§ **Problem description**: Starting at the line that contains "Click the zoom in magnifier icon", transcribe every remaining line of the data below exactly, and omit all pictures.

------ Dataset records ------

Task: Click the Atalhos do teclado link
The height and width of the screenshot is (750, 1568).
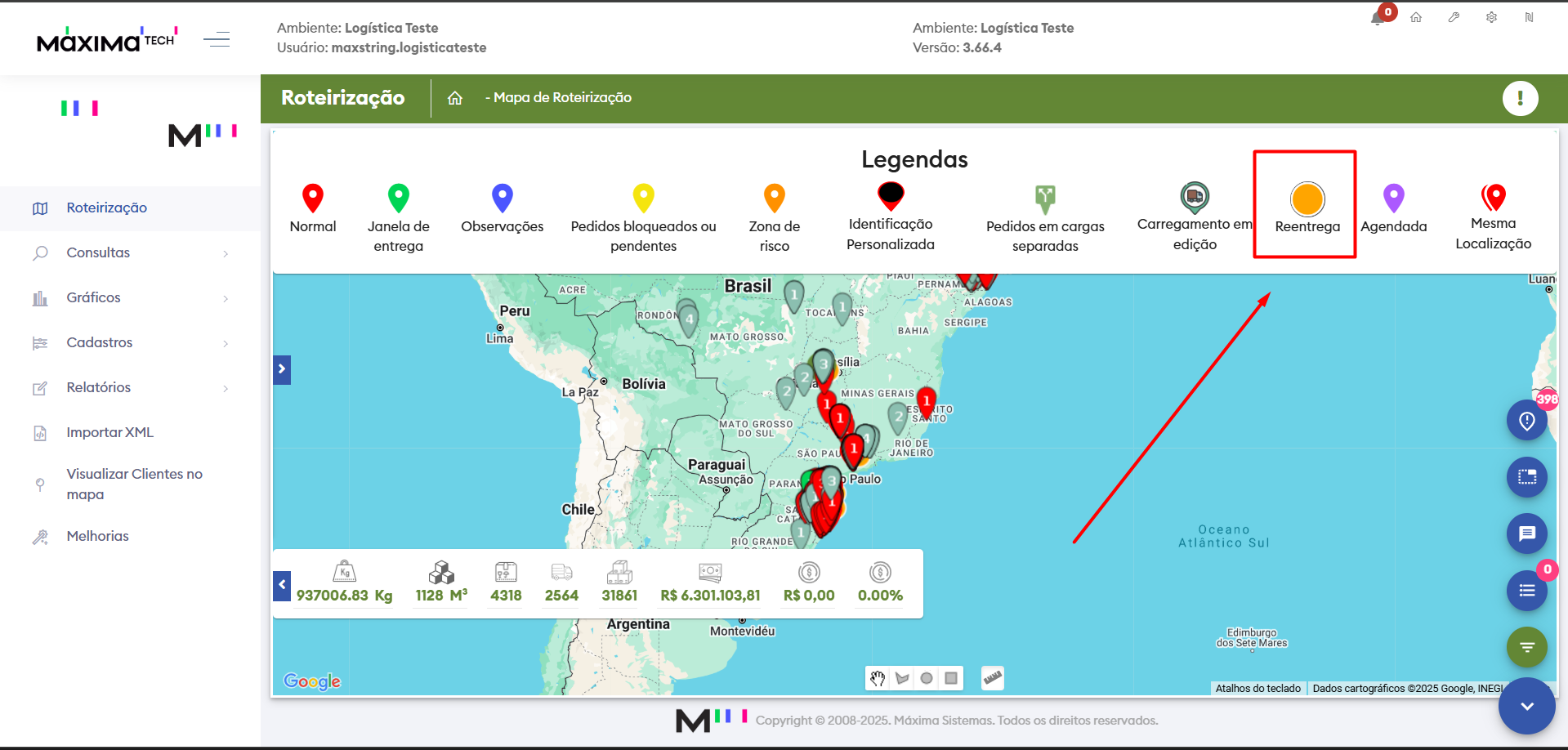Action: (1258, 689)
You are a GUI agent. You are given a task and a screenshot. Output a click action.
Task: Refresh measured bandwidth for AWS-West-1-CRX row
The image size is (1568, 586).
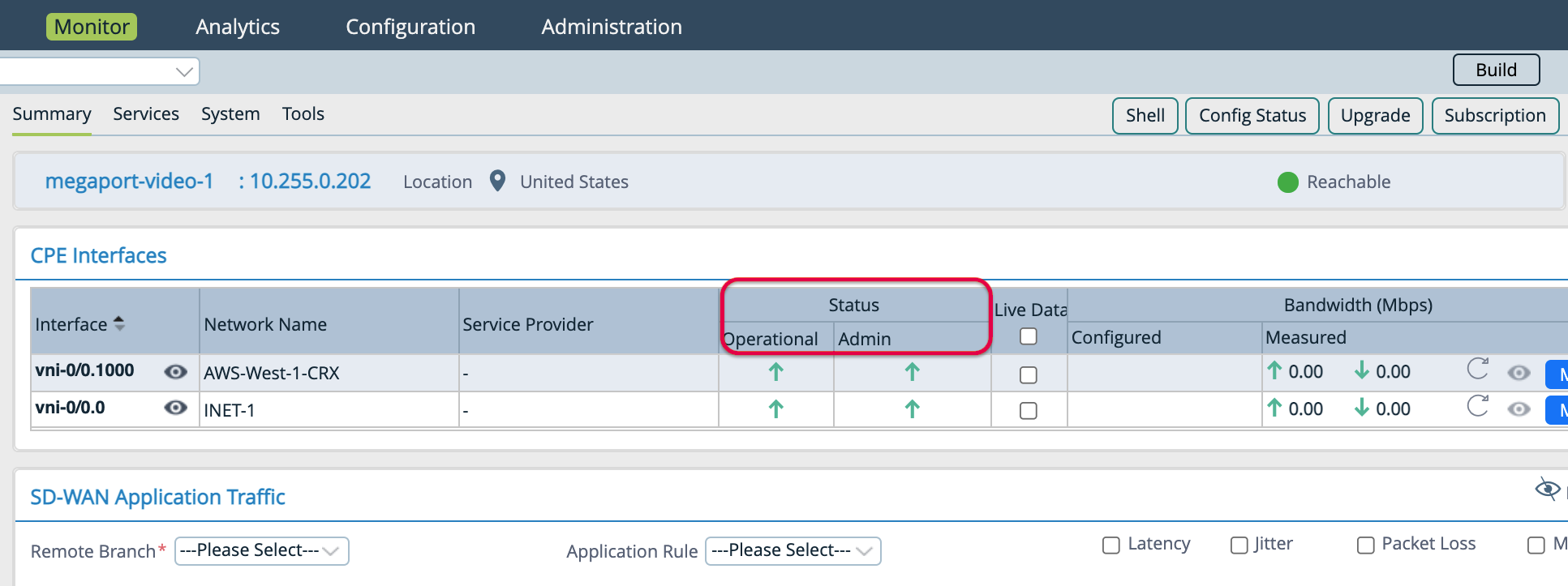(x=1477, y=370)
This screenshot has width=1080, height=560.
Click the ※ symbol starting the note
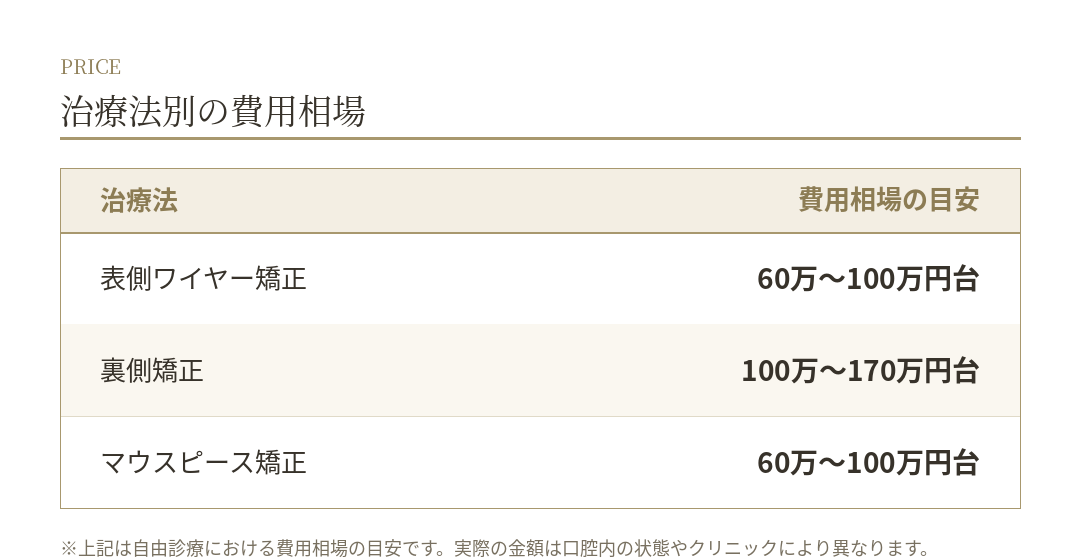click(69, 548)
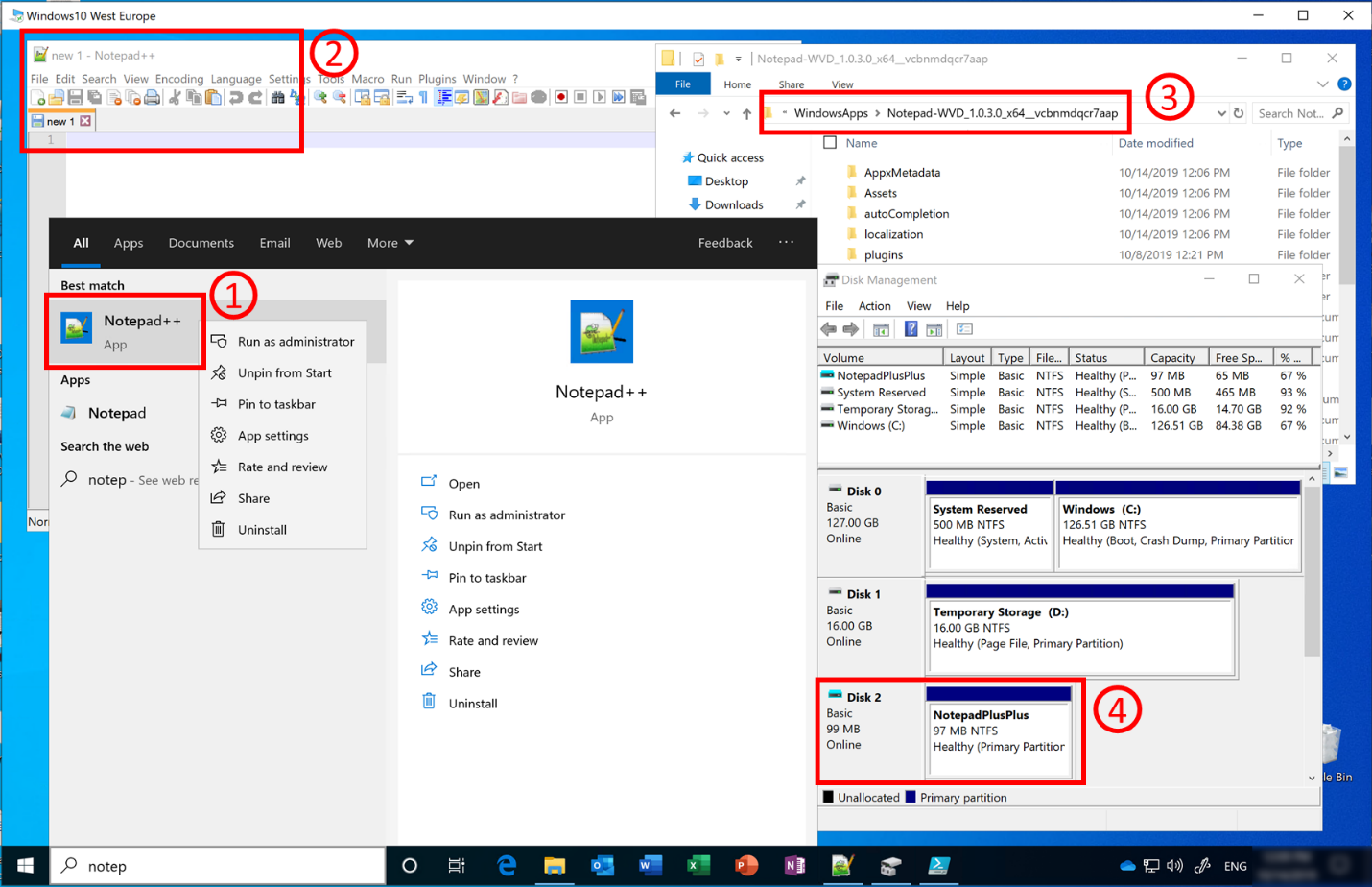Pin Notepad++ to taskbar from context menu

[x=277, y=403]
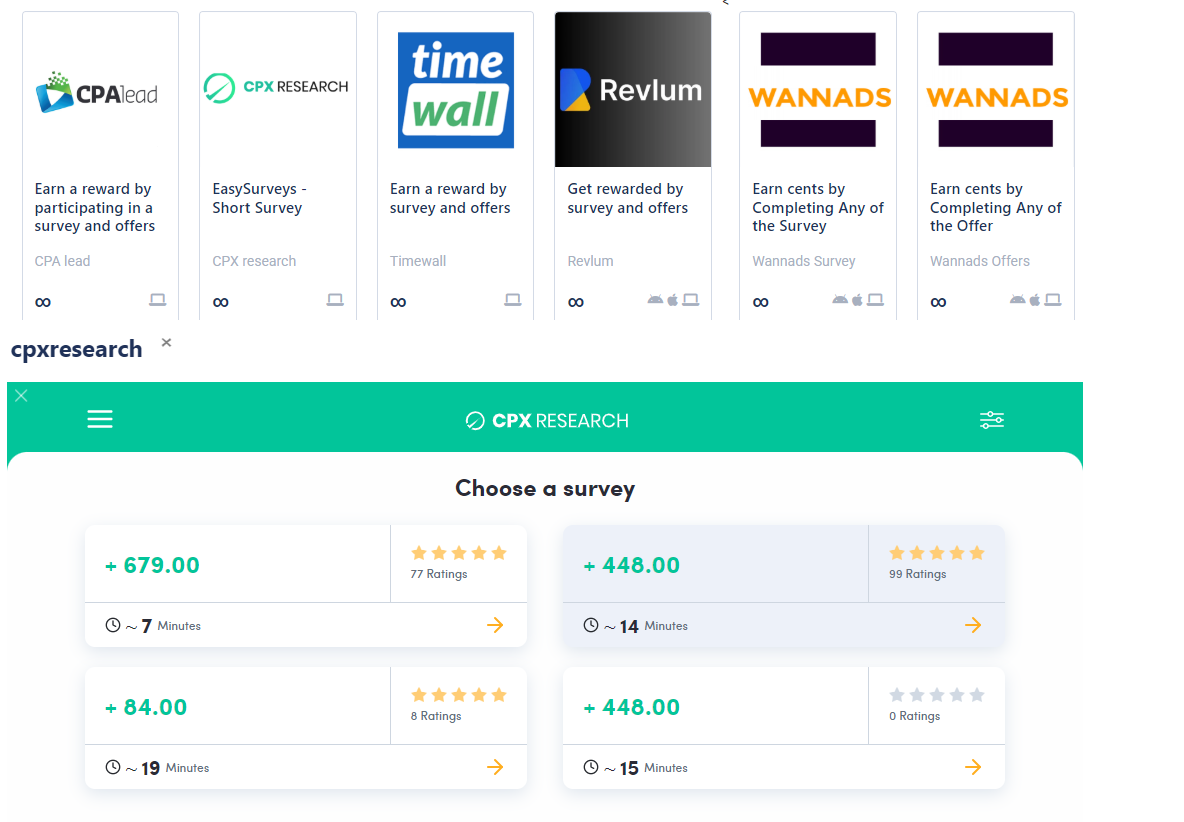Open the CPX Research hamburger menu
The width and height of the screenshot is (1184, 822).
coord(100,420)
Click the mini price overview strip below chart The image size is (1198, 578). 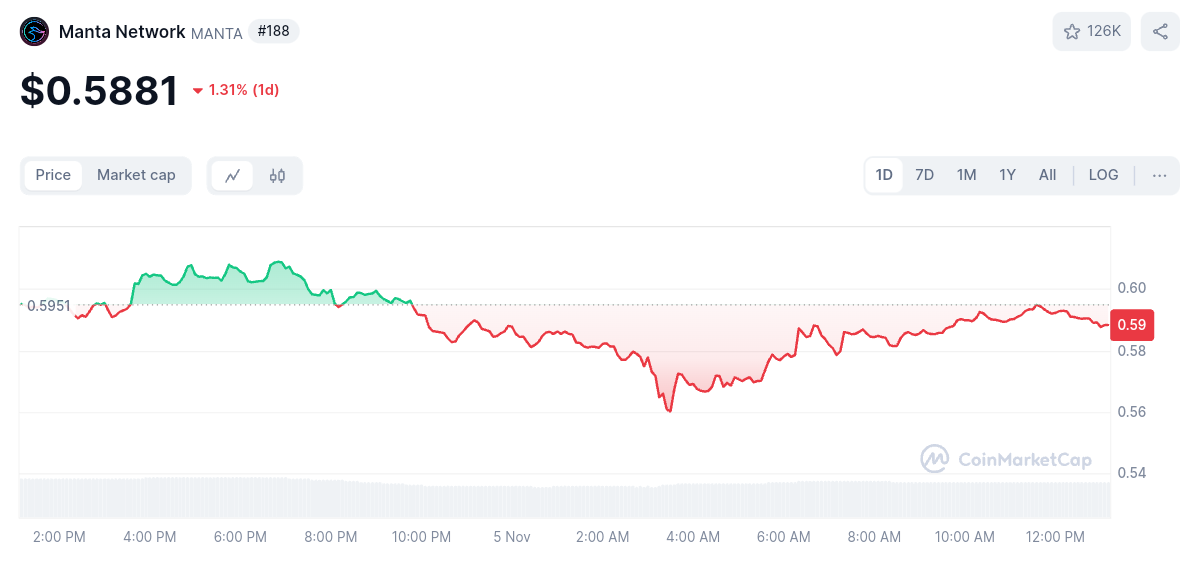point(565,495)
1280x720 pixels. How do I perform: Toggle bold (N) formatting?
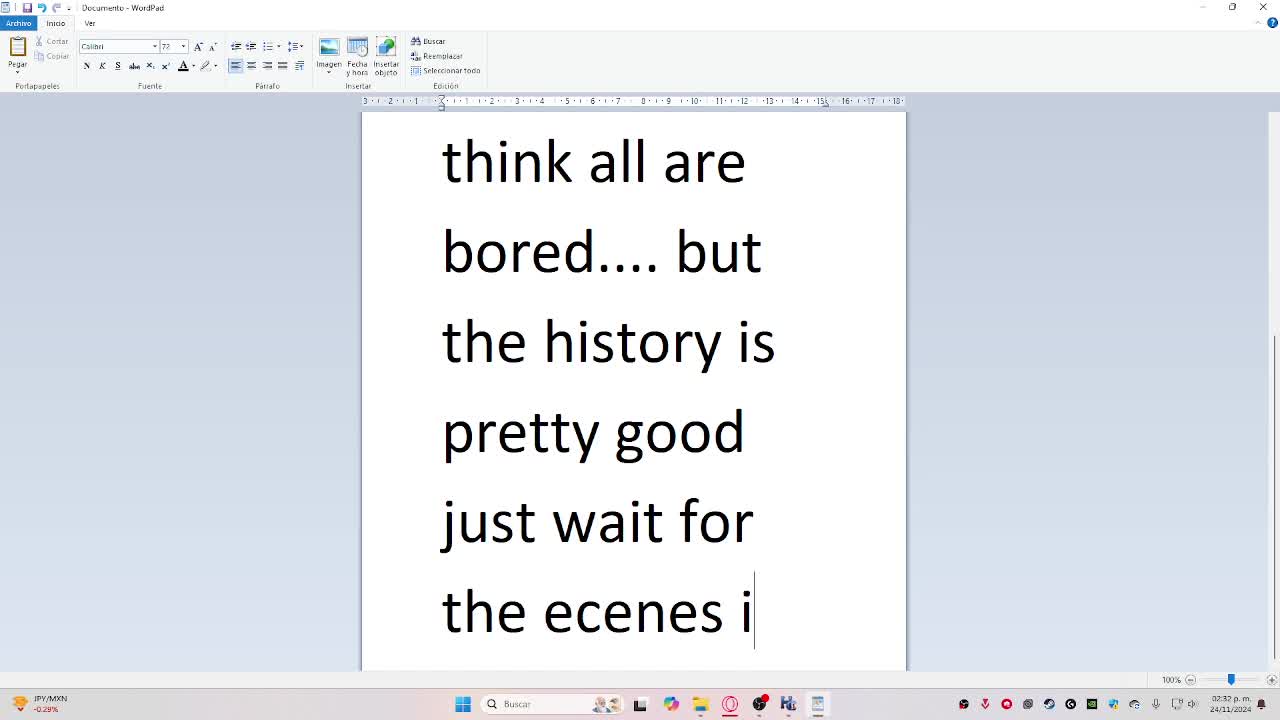point(87,66)
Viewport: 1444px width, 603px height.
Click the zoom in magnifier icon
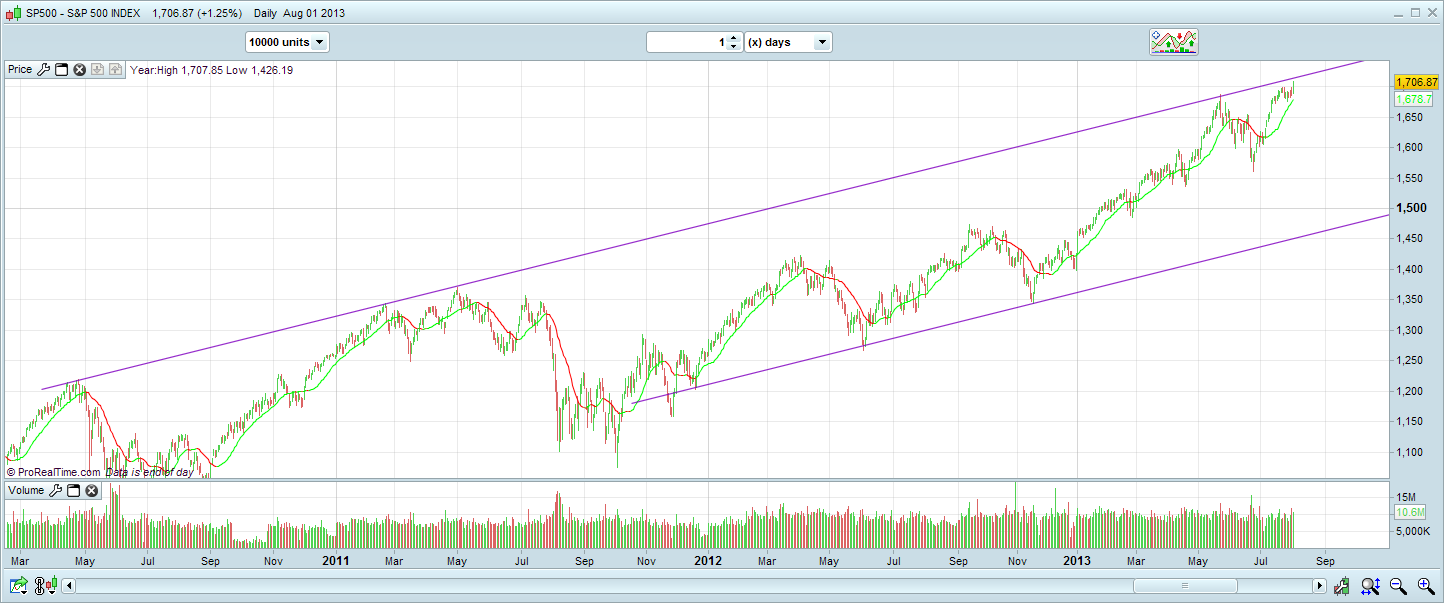click(1426, 586)
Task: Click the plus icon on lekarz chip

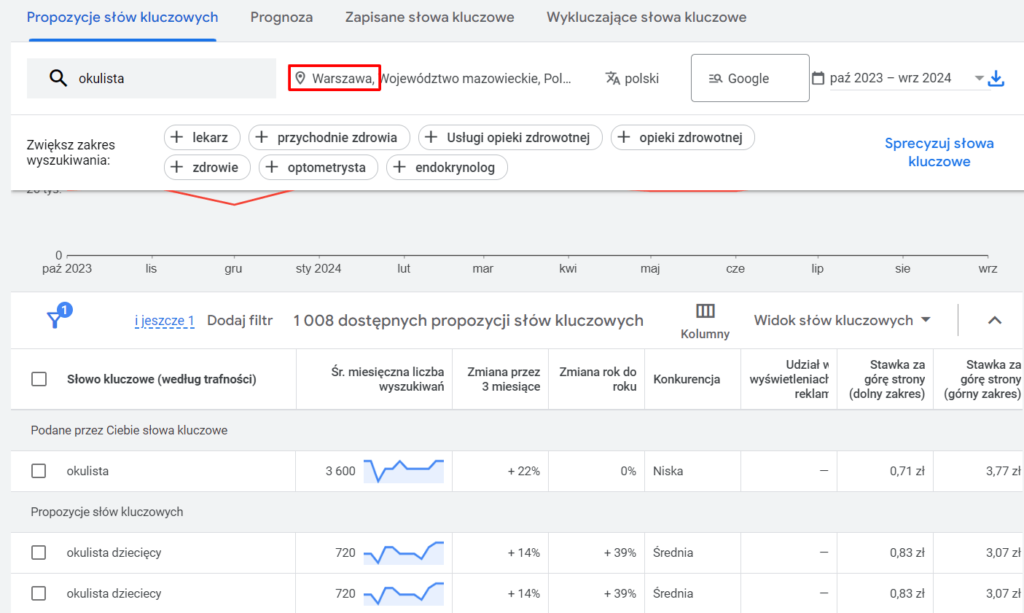Action: (177, 137)
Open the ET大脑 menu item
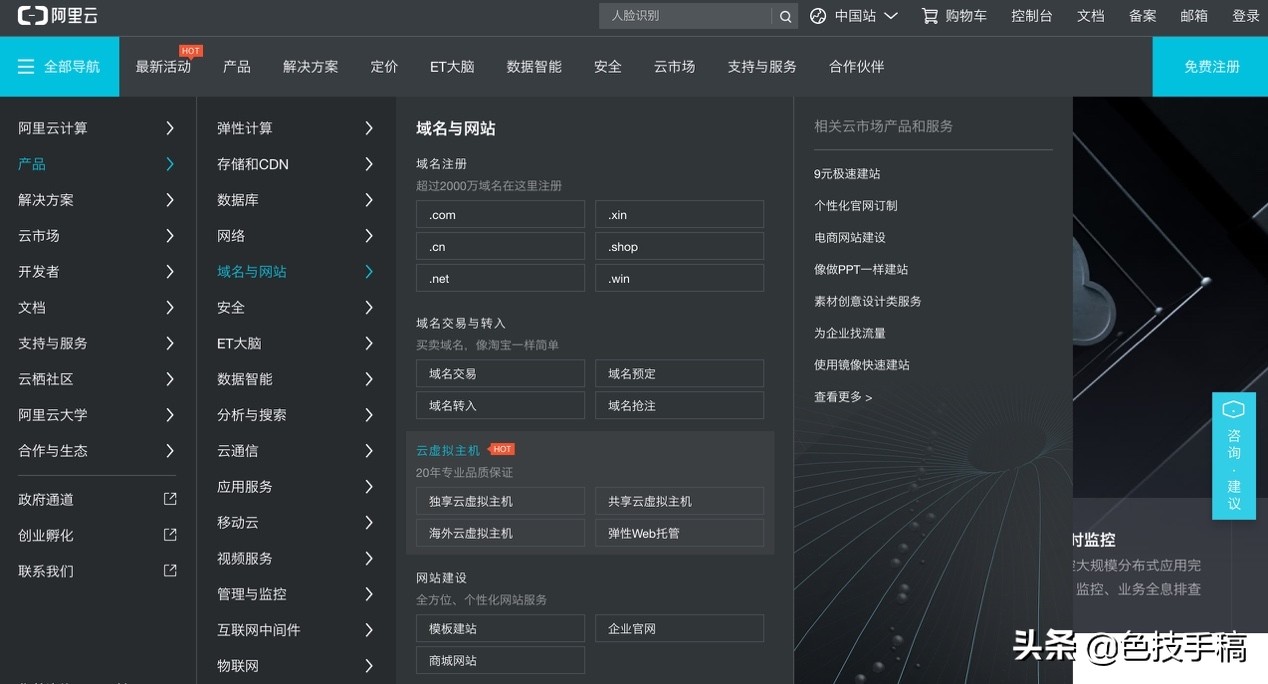 tap(452, 66)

------

§ **Response**:
Click the zoom in magnifier icon
click(1426, 586)
Task: Click the plus icon on lekarz chip

Action: (177, 137)
Open the ET大脑 menu item
 tap(452, 66)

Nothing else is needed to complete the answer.